Sorry, I’m confused by your question. I’m not sure what you mean by “arm” in this context.
In any case, many people want to be able to turn a lamp on or off without using their phone but leave the smart bulb be available to turn on again with a network command, if that’s what you’re asking.
This is really similar to the issue of wanting to be able to use a physical wall switch for an overhead light.
There are two options.
First, you can use a Sengled Element Touch bulb which works well with SmartThings and has a physical button right on the bulb. You can turn the bulb on and off with that button but the radio will still remain on so that it hears the next “on” command from the network.
Second, you can add a battery operated control device either physically stuck to the lamp itself or on the table next to it. There are a number of different options for this. See the following FAQ ( this is a clickable link). The “mood cube” is popular with RGBW smart bulbs because you can also change colors with it. So is the four button Aeon minimote. But there are a number of other choices, including individual buttons. These options will work whether you have a smart bulb in the lamp or whether it is a table lamp with a dumb bulb plugged into a smart outlet.
Did that help answer your question? The basic answer is that you can get the same effect, but you don’t use it by using the original physical switch on the lamp.
We should also say that the one thing you don’t want to do is regularly cut the current to a smart bulb. These bulbs are intended to be on current all the time not just because of convenience, but because the inrush current when the lamp/fixture is turned back on can damage the radio inside the bulb over time, significantly shortening the life of an already expensive bulb.
It’s not a problem if there’s just an occasional power outage two or three times a year, but you don’t want the bulbs on a switch where the current is being turned on and off a couple of times a week.
So the systems are set up so that the bulb will always have power, but you can have a physical switch if you want one as well.

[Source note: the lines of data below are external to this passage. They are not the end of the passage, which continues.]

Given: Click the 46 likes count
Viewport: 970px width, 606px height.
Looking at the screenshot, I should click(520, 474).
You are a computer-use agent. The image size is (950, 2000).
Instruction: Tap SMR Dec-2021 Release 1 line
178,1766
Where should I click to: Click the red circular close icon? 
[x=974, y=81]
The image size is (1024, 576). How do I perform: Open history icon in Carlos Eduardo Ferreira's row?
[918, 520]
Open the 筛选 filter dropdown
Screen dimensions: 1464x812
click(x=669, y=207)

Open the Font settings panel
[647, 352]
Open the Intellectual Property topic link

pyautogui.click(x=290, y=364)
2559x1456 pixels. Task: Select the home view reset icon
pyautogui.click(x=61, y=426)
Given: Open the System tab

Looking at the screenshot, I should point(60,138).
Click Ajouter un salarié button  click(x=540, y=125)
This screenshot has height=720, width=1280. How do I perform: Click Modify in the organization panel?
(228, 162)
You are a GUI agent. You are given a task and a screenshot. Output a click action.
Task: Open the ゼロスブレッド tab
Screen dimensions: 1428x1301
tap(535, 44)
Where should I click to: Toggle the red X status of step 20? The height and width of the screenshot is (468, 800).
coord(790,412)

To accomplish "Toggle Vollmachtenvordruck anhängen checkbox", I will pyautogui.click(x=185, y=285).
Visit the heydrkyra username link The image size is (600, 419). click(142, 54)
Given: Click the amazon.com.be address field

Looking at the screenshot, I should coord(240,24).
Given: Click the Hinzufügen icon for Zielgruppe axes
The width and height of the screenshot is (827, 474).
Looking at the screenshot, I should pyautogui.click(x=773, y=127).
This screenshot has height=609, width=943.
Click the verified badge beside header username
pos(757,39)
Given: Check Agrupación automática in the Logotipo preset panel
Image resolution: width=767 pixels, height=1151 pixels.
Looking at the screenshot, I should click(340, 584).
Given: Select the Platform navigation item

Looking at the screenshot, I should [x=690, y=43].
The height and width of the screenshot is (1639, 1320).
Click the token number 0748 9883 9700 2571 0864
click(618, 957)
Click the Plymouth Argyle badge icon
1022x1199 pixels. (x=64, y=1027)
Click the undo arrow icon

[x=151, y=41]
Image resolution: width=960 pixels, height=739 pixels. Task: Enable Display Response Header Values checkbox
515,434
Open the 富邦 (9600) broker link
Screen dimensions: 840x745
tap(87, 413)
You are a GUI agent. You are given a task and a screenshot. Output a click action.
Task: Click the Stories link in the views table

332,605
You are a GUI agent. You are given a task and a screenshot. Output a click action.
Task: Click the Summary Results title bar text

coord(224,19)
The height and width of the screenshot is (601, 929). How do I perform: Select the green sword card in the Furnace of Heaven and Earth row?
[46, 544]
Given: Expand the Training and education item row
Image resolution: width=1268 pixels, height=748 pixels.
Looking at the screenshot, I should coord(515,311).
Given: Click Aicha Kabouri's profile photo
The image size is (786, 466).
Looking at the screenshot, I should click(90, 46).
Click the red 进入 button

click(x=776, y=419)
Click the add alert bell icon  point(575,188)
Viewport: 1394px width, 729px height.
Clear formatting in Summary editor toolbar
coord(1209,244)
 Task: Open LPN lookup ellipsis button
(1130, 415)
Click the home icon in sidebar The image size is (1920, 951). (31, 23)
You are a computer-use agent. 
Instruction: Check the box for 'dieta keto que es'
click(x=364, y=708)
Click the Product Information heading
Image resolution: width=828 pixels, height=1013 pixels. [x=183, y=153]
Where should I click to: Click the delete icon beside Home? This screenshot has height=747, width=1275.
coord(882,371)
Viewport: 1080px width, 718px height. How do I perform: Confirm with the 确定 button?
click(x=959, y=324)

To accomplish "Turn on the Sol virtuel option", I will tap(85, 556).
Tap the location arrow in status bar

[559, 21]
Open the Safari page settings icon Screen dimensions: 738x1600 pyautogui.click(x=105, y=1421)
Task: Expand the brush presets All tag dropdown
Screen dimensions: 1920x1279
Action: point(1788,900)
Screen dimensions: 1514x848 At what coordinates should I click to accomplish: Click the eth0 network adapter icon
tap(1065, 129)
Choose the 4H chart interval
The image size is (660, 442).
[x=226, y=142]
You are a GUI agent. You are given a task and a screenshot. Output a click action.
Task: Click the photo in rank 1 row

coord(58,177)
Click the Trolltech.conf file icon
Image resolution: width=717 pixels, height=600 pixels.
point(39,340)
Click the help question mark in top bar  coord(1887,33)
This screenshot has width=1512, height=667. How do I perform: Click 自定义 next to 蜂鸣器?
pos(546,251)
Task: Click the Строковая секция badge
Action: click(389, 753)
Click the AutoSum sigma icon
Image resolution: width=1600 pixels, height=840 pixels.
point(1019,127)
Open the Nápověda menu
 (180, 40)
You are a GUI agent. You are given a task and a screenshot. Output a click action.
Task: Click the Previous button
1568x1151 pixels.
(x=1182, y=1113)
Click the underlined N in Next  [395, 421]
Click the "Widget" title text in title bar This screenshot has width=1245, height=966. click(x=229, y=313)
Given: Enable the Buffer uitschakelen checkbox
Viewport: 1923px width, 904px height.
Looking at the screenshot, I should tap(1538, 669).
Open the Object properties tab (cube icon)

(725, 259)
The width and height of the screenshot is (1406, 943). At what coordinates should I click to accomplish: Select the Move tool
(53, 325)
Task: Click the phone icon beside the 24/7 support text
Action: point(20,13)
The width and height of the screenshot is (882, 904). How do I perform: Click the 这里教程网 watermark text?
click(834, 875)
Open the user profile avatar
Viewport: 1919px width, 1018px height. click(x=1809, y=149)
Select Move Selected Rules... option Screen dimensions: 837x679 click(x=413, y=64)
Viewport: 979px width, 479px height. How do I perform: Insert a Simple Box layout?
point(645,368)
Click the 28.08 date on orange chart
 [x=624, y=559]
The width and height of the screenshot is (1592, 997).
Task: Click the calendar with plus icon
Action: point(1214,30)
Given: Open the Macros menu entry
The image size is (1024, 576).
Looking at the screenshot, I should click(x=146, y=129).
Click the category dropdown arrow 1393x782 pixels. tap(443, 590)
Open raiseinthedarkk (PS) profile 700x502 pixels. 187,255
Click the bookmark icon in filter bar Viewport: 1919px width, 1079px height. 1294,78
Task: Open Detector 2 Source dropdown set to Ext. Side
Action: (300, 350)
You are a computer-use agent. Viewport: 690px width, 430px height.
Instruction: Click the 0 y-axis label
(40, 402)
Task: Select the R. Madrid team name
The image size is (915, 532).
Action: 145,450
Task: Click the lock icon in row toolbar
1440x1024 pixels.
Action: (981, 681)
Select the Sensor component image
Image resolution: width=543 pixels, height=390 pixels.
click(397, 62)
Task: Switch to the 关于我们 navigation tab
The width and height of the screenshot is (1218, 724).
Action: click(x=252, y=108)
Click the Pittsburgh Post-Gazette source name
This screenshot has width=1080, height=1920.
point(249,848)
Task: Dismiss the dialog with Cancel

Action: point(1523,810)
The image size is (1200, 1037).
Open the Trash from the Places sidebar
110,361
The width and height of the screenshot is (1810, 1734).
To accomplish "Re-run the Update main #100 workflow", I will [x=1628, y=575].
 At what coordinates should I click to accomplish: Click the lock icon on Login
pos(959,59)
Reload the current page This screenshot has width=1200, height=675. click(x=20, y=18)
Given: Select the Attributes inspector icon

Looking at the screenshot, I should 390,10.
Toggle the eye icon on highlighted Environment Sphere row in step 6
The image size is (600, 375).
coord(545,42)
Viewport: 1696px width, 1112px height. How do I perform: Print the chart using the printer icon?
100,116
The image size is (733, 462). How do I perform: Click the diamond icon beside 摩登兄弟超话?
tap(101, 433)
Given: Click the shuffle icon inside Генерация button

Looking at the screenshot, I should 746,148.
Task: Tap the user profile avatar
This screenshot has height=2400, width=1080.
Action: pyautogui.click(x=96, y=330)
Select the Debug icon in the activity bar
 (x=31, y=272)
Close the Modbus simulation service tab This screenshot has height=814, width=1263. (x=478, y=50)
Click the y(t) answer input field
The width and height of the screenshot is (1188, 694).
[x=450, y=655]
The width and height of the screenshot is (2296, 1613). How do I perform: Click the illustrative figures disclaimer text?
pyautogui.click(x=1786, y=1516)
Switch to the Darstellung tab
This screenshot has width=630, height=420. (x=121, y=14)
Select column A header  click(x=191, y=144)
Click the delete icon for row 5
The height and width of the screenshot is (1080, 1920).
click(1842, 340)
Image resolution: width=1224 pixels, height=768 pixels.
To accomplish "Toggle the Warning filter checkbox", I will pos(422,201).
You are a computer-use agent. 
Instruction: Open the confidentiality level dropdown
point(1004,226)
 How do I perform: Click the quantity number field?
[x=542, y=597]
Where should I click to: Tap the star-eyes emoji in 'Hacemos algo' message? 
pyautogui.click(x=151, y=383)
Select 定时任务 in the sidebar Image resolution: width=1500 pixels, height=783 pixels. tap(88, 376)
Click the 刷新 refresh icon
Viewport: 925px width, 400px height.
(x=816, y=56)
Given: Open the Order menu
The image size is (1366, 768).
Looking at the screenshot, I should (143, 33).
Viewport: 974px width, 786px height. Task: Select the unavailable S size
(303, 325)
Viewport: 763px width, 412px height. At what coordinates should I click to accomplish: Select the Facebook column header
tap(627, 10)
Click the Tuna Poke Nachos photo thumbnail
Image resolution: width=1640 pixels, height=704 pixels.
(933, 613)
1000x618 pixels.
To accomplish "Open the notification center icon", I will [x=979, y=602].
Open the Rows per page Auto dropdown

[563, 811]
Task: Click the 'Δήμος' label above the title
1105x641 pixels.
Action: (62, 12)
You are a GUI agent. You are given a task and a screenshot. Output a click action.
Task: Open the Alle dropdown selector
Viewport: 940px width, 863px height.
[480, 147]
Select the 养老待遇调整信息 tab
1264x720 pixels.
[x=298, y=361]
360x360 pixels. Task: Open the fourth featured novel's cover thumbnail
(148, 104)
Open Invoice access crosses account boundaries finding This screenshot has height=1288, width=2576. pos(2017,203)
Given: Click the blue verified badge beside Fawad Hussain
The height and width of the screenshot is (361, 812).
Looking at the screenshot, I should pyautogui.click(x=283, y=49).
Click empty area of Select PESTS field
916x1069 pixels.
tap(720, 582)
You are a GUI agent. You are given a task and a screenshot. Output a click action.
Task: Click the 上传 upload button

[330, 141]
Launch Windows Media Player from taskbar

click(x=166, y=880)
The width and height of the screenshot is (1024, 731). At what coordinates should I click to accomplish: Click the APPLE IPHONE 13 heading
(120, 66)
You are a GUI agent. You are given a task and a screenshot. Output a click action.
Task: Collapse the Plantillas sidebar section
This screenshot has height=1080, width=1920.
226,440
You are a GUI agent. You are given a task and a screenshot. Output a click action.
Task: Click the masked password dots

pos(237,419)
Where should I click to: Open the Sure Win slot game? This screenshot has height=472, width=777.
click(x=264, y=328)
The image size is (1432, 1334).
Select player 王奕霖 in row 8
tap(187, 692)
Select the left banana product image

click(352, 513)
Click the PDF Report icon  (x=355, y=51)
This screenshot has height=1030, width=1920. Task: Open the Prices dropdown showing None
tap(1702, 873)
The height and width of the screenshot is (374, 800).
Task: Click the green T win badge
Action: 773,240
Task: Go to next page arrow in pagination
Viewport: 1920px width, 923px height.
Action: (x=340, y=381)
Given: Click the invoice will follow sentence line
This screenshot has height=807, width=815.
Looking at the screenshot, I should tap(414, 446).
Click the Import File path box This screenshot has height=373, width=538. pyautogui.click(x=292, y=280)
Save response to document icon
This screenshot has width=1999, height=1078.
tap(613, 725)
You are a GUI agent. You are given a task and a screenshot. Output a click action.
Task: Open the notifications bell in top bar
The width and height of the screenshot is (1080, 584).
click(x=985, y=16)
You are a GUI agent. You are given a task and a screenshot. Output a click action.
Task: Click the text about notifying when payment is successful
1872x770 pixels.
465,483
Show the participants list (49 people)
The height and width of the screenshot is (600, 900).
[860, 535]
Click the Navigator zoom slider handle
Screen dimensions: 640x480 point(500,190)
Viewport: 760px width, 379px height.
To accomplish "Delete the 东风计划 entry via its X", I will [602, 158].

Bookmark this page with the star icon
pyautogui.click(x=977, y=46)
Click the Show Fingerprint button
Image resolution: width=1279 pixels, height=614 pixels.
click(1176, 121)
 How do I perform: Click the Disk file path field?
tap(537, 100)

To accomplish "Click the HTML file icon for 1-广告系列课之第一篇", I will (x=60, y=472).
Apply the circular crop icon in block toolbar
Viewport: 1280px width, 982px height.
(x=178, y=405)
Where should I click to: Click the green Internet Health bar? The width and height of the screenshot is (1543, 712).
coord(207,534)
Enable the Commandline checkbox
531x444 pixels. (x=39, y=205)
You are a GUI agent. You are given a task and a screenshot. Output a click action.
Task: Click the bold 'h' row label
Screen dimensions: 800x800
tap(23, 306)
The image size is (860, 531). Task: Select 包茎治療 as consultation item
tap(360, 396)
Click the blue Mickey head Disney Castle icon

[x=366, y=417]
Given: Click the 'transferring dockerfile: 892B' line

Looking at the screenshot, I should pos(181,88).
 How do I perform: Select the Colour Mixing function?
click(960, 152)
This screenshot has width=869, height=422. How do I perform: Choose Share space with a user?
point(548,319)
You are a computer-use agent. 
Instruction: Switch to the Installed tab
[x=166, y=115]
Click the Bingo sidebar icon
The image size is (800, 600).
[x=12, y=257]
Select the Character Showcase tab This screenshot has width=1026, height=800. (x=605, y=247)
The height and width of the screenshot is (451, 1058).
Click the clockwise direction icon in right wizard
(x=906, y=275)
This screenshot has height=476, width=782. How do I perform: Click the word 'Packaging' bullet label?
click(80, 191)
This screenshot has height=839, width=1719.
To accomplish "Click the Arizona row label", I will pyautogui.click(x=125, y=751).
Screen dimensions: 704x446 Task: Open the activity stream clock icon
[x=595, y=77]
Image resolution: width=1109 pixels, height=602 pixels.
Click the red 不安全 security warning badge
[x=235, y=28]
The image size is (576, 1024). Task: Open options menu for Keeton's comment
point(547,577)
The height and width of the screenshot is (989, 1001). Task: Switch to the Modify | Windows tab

I should also say that in many homes, including my own, voice has become the primary way for a controlling lights whether they are ceiling fixtures or table lamps. Both Amazon echo and google home work well with SmartThings. However, I know that not everyone likes voice assistants and not everyone is physically able to vocalize, so that’s just another possibility for some households. And of course many households, again including mine, want multiple options, both voice and physical switches. Choice is good.